Aha!  You cannot completely hide your hardware structure because your
latencies will tell on you!  ;-)

> That's not cool for their users (I imagine those running VMs with
> automatic CPU allocations...) but when trying to emphasize horrible
> patterns like you and me do, they're particularly interesting :-)

;-) ;-) ;-)

> My suspicion is that the L3 blocks have in fact 6-7 total ports with
> some rotary arbitration and that the cores are connected there in a
> specific order, and that the ring connection to the other half just
> uses extra ports that are located at certain places that favor more
> or less certain cores. Maybe that it's even 7 ports (for the
> diagonal in 16+ core CPUs) and that the 7th port is left unused
> here, which could also explain the asymmetry between all threads.
> For example it could look like this for each block with all 7 ports
> being round-robinned:
> 
>                 to L3 cores 4-7
>                 east port
>                 //
>             +------+
>             |      |
>    core 0 ==|  L3  |== core 1
>             |block |
>             |cores |
>    core 2 ==| 0-3  |== core 3
>             |      |
>             +------+
>              //  \\
>          unused   to L3 cores 4-7
>                   west port
> 
> It's then easy to imagine an extra latency for cores 1 and 2 there,
> with 2 being more impacted by two slots before it.

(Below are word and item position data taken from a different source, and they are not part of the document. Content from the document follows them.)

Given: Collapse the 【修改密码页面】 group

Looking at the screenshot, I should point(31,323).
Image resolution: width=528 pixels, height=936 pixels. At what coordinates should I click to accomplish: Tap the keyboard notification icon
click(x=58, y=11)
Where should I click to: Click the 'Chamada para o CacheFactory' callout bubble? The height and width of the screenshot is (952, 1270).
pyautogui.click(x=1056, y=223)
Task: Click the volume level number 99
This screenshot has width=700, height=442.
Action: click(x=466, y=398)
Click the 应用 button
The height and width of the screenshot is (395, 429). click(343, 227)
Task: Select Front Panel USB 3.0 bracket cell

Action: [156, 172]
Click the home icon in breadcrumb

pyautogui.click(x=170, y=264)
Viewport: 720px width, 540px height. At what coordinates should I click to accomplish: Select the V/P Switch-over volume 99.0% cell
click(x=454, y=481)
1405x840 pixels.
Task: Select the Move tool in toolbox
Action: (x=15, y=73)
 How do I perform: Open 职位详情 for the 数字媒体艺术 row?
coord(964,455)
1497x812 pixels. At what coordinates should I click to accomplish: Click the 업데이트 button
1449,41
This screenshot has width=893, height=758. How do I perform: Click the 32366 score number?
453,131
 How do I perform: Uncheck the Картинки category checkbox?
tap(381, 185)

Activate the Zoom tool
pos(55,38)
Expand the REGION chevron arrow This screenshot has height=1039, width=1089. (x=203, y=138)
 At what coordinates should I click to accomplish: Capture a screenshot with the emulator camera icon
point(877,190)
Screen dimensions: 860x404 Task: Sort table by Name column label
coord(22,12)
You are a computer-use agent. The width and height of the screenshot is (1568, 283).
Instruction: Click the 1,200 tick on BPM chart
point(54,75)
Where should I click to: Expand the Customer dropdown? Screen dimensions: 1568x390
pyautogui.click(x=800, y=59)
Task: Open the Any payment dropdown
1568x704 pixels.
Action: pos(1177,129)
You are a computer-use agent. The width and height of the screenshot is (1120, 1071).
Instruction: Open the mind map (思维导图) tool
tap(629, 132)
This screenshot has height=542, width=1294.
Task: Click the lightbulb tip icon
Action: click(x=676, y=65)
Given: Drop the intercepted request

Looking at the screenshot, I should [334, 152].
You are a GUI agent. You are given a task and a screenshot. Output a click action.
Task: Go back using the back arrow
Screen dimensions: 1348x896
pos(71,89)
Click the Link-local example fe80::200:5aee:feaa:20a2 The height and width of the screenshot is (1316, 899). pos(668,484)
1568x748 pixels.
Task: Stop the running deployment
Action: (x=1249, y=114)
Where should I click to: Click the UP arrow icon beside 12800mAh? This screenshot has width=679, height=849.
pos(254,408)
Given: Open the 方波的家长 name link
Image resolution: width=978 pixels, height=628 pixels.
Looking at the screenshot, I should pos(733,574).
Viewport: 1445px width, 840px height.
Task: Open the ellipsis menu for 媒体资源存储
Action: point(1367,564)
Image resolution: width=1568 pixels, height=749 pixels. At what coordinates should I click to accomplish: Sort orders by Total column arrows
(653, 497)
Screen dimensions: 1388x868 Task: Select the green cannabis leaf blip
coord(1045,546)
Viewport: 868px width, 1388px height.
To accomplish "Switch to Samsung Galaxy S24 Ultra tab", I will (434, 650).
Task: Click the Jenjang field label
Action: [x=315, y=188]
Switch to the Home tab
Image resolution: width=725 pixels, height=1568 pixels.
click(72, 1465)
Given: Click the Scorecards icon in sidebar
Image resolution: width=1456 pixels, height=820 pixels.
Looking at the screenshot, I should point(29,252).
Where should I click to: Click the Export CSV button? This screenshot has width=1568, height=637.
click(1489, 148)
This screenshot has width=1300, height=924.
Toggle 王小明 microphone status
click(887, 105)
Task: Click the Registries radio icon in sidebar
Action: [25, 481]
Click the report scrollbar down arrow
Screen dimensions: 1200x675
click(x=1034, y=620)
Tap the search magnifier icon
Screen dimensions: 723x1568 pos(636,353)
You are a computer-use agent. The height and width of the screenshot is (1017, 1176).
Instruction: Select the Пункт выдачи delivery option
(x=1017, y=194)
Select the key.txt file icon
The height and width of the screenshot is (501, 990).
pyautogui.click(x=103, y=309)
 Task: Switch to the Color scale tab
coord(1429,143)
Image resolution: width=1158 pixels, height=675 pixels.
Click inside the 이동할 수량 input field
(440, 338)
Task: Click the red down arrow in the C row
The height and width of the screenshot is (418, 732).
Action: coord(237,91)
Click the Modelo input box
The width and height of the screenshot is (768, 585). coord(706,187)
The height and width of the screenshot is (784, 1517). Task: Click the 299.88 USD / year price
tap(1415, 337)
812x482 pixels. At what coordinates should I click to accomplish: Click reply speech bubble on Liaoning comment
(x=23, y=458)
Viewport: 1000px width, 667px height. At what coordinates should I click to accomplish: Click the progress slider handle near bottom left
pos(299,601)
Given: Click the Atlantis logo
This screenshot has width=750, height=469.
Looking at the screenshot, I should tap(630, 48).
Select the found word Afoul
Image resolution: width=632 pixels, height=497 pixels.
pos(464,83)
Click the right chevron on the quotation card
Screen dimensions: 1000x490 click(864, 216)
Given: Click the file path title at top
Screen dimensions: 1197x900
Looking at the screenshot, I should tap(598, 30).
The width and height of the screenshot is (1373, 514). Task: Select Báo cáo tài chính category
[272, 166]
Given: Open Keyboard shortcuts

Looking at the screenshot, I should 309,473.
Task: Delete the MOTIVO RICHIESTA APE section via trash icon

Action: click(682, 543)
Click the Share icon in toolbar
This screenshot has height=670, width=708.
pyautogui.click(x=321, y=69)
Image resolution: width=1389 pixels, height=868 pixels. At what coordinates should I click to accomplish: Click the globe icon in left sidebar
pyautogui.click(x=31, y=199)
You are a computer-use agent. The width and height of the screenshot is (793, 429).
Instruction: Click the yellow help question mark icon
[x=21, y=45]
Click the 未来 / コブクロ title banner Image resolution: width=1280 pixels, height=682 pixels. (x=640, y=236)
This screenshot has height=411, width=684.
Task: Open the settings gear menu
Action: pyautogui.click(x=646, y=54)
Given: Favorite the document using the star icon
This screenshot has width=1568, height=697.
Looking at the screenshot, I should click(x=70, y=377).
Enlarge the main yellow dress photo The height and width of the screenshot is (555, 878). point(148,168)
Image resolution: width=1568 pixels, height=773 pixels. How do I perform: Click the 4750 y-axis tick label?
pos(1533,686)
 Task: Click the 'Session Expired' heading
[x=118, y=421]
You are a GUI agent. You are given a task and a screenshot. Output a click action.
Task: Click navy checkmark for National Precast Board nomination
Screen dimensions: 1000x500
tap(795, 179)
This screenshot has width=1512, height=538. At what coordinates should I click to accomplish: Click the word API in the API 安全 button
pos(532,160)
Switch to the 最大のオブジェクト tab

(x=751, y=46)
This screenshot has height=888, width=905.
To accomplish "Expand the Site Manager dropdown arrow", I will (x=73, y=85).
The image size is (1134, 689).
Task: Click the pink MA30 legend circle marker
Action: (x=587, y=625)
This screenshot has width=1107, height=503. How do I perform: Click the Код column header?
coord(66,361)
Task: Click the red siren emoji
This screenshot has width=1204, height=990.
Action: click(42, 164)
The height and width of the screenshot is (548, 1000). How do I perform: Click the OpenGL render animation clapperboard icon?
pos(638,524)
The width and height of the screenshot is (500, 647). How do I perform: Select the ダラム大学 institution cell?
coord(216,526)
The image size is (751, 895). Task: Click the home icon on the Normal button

Indeed, beyond a certain point, it is necessary to talk to someone
who actually knows the hardware structure.

> > All points in favor of your long-term plan of reducing contention of
> > the variable being cmpxchg()ed.
> 
> Oh yes definitely! I know it's not the subject here but I'm currently
> modifying the architecture to support thread groups to partition the
> contention. It's way more complex than I imagined, and as usual the
> devil is in the details.

Understood!  And that is all too often the case.

> > > Another point I'm quite interested in is trying to group operations from
> > > close neighbors. In the example above on the Ryzen CPU, I would love to
> > > see CPUs from the same core complex try their luck together. One could
> > > think about using a CPU number to distribute accesses so that they're
> > > grouped, but it's less convenient from userland (or even from a VM). One
> > > element however knows better than the software, it's the cache controller.
> > > That's why I'm trying to keep *some* contention, so that once a core gets
> > > its access to the cache, the other ones on the same side of the L3 have a
> > > better chance to access it immediately after. And I think that's how I've
> > > reached an average of 45ns per operation (stats included) in my last test
> > > across all CPUs despite inter-CPU times ranging from 18 to 125ns. But that
> > > is quite unstable for now.
> > 
> > And very very dependent on the exact hardware.
> 
> Yep! For the record this one is an AMD Ryzen 2700X.
> 
> > I have seen hardware where prefetching the line passed to cmpxchg
> > doubled the overhead, and some where it made no measurable difference.
> 
> I noticed exactly the same. Prefetching on the Xeon W2145 costs twice
> as much :-(

Ouch!

> Another thing I discovered while preparing a machine for a test was that
> there was an option in the BIOS proposing to automatically prefetch the
> next cache line when reading one. I wasn't aware that some CPUs had this
> option but this scared me, thinking that I'm trying to align some critical
> structures on 64 bytes to avoid false sharing and that some machines
> might be capable of still suffering from sharing between adjacent lines!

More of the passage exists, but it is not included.